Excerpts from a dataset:

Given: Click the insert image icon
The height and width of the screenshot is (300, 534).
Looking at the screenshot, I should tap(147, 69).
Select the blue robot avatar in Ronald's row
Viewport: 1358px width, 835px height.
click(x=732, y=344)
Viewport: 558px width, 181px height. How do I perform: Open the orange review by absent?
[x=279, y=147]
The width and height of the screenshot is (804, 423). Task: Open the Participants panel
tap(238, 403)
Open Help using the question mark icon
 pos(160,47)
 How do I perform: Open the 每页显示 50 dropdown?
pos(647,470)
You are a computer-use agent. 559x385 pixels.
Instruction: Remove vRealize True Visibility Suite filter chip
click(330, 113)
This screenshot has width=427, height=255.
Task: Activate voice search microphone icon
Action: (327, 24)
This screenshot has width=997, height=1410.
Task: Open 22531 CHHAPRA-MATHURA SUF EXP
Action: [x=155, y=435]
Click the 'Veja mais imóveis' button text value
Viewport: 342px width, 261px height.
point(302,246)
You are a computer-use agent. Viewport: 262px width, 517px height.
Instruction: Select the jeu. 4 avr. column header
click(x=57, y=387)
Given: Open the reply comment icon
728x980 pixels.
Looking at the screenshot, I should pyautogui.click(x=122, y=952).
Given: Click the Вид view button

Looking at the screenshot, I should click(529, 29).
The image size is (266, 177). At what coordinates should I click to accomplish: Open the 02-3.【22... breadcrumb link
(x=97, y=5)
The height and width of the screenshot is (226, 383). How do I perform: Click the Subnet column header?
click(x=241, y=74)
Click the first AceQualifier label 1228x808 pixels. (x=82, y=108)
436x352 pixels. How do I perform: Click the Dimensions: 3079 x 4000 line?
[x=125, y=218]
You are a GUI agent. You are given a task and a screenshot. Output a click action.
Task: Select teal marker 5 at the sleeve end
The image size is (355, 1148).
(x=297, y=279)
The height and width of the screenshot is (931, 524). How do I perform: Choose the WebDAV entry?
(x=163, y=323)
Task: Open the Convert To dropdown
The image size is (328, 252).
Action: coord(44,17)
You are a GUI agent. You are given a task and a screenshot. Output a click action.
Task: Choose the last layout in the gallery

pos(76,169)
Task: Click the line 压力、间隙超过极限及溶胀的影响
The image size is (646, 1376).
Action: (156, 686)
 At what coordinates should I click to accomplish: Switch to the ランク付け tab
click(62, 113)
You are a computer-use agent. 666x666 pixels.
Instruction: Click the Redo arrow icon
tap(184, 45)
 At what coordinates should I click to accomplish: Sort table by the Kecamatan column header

• Work instructions
If a line in the records contains the word "agent", copy it out.

• Written response
You are a computer-use agent. 559x385 pixels.
You are a computer-use agent. Viewport: 262px width, 517px height.
You are a GUI agent. You are given a task and a screenshot. Output a click action.
You are a GUI agent. You are given a task and a screenshot. Output a click action.
You are a computer-use agent. 666x666 pixels.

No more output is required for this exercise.